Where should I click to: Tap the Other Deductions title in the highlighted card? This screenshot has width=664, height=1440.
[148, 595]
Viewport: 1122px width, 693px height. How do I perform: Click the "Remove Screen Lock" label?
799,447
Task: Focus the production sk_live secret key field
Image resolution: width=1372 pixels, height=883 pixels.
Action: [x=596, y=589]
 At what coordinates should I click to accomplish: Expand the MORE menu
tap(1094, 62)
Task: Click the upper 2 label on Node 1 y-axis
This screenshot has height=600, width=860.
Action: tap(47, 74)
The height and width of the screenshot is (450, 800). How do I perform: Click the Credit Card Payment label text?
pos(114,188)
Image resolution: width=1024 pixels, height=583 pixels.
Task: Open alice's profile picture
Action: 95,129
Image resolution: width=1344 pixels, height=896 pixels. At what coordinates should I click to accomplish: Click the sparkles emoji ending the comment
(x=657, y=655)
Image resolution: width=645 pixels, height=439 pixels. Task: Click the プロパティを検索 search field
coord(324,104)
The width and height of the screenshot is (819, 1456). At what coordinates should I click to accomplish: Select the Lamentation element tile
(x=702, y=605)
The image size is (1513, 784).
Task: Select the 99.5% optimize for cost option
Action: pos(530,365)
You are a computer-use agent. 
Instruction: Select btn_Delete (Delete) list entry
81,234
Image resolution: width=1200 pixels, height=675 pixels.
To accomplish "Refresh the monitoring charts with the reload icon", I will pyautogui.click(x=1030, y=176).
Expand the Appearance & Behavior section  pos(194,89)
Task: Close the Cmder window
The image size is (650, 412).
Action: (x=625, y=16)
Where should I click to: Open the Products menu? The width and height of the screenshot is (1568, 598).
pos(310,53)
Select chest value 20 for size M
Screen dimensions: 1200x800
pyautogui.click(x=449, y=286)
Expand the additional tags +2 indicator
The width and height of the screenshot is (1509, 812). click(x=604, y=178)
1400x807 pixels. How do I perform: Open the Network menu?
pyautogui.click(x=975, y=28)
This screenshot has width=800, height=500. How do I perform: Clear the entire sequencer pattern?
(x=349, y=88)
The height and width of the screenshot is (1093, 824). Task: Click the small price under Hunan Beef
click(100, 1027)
_____
Required work: Down to the last line, repeat the data exactly.

Task answer:
Where should I click to: Tap the Other Deductions title in the highlighted card? This screenshot has width=664, height=1440.
[148, 595]
Viewport: 1122px width, 693px height. How do I perform: Click the "Remove Screen Lock" label?
799,447
Task: Focus the production sk_live secret key field
Image resolution: width=1372 pixels, height=883 pixels.
Action: [x=596, y=589]
 At what coordinates should I click to accomplish: Expand the MORE menu
tap(1094, 62)
Task: Click the upper 2 label on Node 1 y-axis
This screenshot has height=600, width=860.
Action: tap(47, 74)
The height and width of the screenshot is (450, 800). How do I perform: Click the Credit Card Payment label text?
pos(114,188)
Image resolution: width=1024 pixels, height=583 pixels.
Task: Open alice's profile picture
Action: 95,129
Image resolution: width=1344 pixels, height=896 pixels. At what coordinates should I click to accomplish: Click the sparkles emoji ending the comment
(x=657, y=655)
Image resolution: width=645 pixels, height=439 pixels. Task: Click the プロパティを検索 search field
coord(324,104)
The width and height of the screenshot is (819, 1456). At what coordinates should I click to accomplish: Select the Lamentation element tile
(x=702, y=605)
The image size is (1513, 784).
Task: Select the 99.5% optimize for cost option
Action: pos(530,365)
You are a computer-use agent. 
Instruction: Select btn_Delete (Delete) list entry
81,234
Image resolution: width=1200 pixels, height=675 pixels.
To accomplish "Refresh the monitoring charts with the reload icon", I will pyautogui.click(x=1030, y=176).
Expand the Appearance & Behavior section  pos(194,89)
Task: Close the Cmder window
The image size is (650, 412).
Action: (x=625, y=16)
Where should I click to: Open the Products menu? The width and height of the screenshot is (1568, 598).
pos(310,53)
Select chest value 20 for size M
Screen dimensions: 1200x800
pyautogui.click(x=449, y=286)
Expand the additional tags +2 indicator
The width and height of the screenshot is (1509, 812). click(x=604, y=178)
1400x807 pixels. How do I perform: Open the Network menu?
pyautogui.click(x=975, y=28)
This screenshot has width=800, height=500. How do I perform: Clear the entire sequencer pattern?
(x=349, y=88)
The height and width of the screenshot is (1093, 824). Task: Click the small price under Hunan Beef
click(100, 1027)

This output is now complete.